Book Synopsis Honor Yourself by : Patricia Spadaro

Download or read book Honor Yourself written by Patricia Spadaro and published by SCB Distributors. This book was released on 2020-04-28 with total page 176 pages. Available in PDF, EPUB and Kindle. Book excerpt: “Patricia Spadaro is a marvelous guide through the inner realms of the heart. I always feel uplifted by her words." —Marianne Williamson, #1 New York Times bestselling author of A Return to Love Honor Yourself: The Inner Art of Giving and Receiving (winner of two national book awards) skillfully guides us through one of the key stressors and paradoxes of our time—how to balance what others need with what we need, how to give and to receive. Should I sacrifice for others or take time to care for myself? Be generous or draw boundaries? Stay in a relationship or say goodbye? When I give to others, do I really need to give up myself? Tensions like these are not only a natural part of life, they are life. But rather than focusing on how to pamper ourselves, Honor Yourself goes to the heart of the problem so you can find real solutions.

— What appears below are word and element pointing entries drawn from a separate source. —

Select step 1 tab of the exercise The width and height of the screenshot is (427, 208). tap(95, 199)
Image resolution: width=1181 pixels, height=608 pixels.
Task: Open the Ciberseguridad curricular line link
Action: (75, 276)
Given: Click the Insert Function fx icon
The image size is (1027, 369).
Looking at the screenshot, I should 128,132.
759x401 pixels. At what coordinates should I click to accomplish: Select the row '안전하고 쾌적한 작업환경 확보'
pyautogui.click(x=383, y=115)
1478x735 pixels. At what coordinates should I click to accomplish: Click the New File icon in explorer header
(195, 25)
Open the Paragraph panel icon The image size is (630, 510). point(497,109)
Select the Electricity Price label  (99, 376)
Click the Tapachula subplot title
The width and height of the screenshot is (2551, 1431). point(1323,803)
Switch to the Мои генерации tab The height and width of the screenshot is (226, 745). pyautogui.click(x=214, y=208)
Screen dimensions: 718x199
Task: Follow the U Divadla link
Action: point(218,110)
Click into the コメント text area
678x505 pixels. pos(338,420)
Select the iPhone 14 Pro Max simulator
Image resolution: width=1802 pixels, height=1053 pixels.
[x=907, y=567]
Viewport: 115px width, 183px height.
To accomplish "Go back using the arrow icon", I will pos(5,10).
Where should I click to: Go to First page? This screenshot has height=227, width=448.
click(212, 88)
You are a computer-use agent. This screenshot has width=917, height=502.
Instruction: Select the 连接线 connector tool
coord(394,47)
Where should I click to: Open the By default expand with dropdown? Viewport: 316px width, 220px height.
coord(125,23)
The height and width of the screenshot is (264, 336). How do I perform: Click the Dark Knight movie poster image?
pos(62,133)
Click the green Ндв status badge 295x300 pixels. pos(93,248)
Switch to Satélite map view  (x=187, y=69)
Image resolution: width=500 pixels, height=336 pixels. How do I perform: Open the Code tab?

While modern society is ill-equipped to bring us back into balance, the sages of East and West are experts, and Honor Yourself explores their practical, and surprising, advice. Combining wisdom from around the world with real-life stories and a treasury of tools, it exposes the most potent myths about giving that can sabotage your relationships, career, finances, even your health, without you knowing it. With candor and compassion, it shows how to move beyond the myths to the magic of honoring yourself so you can live a life filled with possibility and passion and give your greatest gifts to your loved ones, your community, and the world. We are called to master the delicate dance of giving and receiving in virtually every area of our lives, and this beautiful work offers empowering and heartfelt ways to do it. It will free you to celebrate your own gifts and greatness as you explore the dynamics behind setting boundaries, being honest about unhealthy people in your life, honoring endings, using feelings to stay true to yourself, finding your own voice, giving with the heart rather than the head, and much more. Just as importantly, Honor Yourself will teach you the steps for staying in balance. For when you learn the steps, you can perform the dance—and that's when the magic begins.